Answer: The graph of $r=1-2 \cos \theta$ is a special curve called a **limacon with an inner loop**. It looks like a heart shape that has a small loop inside it.

The curve is symmetric around the horizontal axis. It goes through the origin at two points. The largest distance from the origin is 3 units to the left, and the rightmost point is 1 unit to the right (part of the inner loop). It touches the vertical axis at 1 unit up and 1 unit down from the origin.

Explain
This is a question about sketching polar graphs, specifically identifying and drawing a limacon curve . The solving step is:

1. **Understand Polar Coordinates:** First, I remember that polar coordinates use a distance `r` from the center (origin) and an angle `$\theta$` from the positive x-axis to describe a point. It's like finding treasure by saying "go 5 steps at a 30-degree angle!"

2. **Pick Special Angles:** I like to pick easy angles to start with, like 0 degrees, 90 degrees ($\pi/2$ radians), 180 degrees ($\pi$ radians), 270 degrees ($3\pi/2$ radians), and 360 degrees ($2\pi$ radians). Also, angles where cosine is simple, like 60 degrees ($\pi/3$ radians) and 120 degrees ($2\pi/3$ radians), are super helpful because they are when `$\cos \theta$` equals $1/2$ or $-1/2$.

3. **Calculate 'r' for Each Angle:**
* If $\theta = 0$ (or 360 degrees): $r = 1 - 2 \cos(0) = 1 - 2(1) = -1$.
* *Super important!* When `r` is negative, it means we go in the opposite direction from where the angle points.

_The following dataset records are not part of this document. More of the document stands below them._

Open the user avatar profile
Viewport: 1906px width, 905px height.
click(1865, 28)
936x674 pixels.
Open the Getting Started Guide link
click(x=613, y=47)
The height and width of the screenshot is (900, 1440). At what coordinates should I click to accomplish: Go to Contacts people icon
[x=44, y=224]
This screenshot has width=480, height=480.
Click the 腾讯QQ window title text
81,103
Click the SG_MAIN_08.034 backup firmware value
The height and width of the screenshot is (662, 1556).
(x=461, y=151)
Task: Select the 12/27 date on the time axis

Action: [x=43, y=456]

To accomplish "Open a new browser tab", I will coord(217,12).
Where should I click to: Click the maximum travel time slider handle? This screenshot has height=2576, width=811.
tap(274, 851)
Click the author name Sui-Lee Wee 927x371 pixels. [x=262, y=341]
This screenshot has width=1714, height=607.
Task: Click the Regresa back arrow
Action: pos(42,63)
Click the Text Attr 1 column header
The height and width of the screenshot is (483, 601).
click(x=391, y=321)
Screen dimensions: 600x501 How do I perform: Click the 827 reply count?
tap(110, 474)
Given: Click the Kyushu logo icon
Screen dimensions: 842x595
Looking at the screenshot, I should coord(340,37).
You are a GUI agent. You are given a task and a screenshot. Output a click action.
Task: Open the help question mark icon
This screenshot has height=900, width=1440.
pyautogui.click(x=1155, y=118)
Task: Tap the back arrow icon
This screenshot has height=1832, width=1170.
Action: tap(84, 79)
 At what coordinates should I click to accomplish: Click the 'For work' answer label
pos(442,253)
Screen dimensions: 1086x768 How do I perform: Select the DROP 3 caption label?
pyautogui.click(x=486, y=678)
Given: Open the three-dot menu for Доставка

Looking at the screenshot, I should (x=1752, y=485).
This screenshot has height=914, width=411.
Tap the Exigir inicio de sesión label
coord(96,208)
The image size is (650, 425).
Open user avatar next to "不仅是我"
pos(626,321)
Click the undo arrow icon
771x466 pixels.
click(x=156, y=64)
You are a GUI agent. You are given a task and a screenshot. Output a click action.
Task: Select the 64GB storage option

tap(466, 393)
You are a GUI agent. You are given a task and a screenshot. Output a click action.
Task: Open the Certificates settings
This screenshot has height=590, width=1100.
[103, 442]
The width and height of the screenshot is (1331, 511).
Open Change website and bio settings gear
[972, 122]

So, for $\theta = 0$ and $r = -1$, we plot a point 1 unit away on the negative x-axis (which is the same as 1 unit away at $\theta = \pi$).
* If $\theta = \pi/3$ (60 degrees): $r = 1 - 2 \cos(\pi/3) = 1 - 2(1/2) = 1 - 1 = 0$. (This means it goes through the origin!)
* If $\theta = \pi/2$ (90 degrees): $r = 1 - 2 \cos(\pi/2) = 1 - 2(0) = 1$. (This point is 1 unit up on the y-axis).
* If $\theta = 2\pi/3$ (120 degrees): $r = 1 - 2 \cos(2\pi/3) = 1 - 2(-1/2) = 1 + 1 = 2$.
* If $\theta = \pi$ (180 degrees): $r = 1 - 2 \cos(\pi) = 1 - 2(-1) = 1 + 2 = 3$. (This point is 3 units left on the x-axis).
* If $\theta = 4\pi/3$ (240 degrees): $r = 1 - 2 \cos(4\pi/3) = 1 - 2(-1/2) = 1 + 1 = 2$.
* If $\theta = 3\pi/2$ (270 degrees): $r = 1 - 2 \cos(3\pi/2) = 1 - 2(0) = 1$. (This point is 1 unit down on the y-axis).
* If $\theta = 5\pi/3$ (300 degrees): $r = 1 - 2 \cos(5\pi/3) = 1 - 2(1/2) = 1 - 1 = 0$. (It goes through the origin again!)

4. **Plot the Points and Connect the Dots:**
* I start at $\theta=0$. `r` is -1, so I go to the right 1 unit (opposite direction).
* As $\theta$ increases to $\pi/3$, `r` goes from -1 to 0. This forms the right side of the inner loop, ending at the origin.
* From $\theta = \pi/3$ to $\pi$, `r` goes from 0 to 3. This forms the top-left part of the big outer loop, going through (0,1) and ending at (-3,0).
* From $\theta = \pi$ to $5\pi/3$, `r` goes from 3 to 0. This forms the bottom-left part of the big outer loop, going through (0,-1) and ending back at the origin.
* Finally, from $\theta = 5\pi/3$ back to $2\pi$ (which is $0$), `r` goes from 0 to -1. This forms the left side of the inner loop, starting at the origin and going back to the point (1,0) (which is where we started when $r=-1$ at $\theta=0$).

5. **Visualize the Shape:** When I connect all these points, I see a shape that has a large outer part and a smaller loop inside. The whole thing is symmetrical across the x-axis, just like how the cosine function works!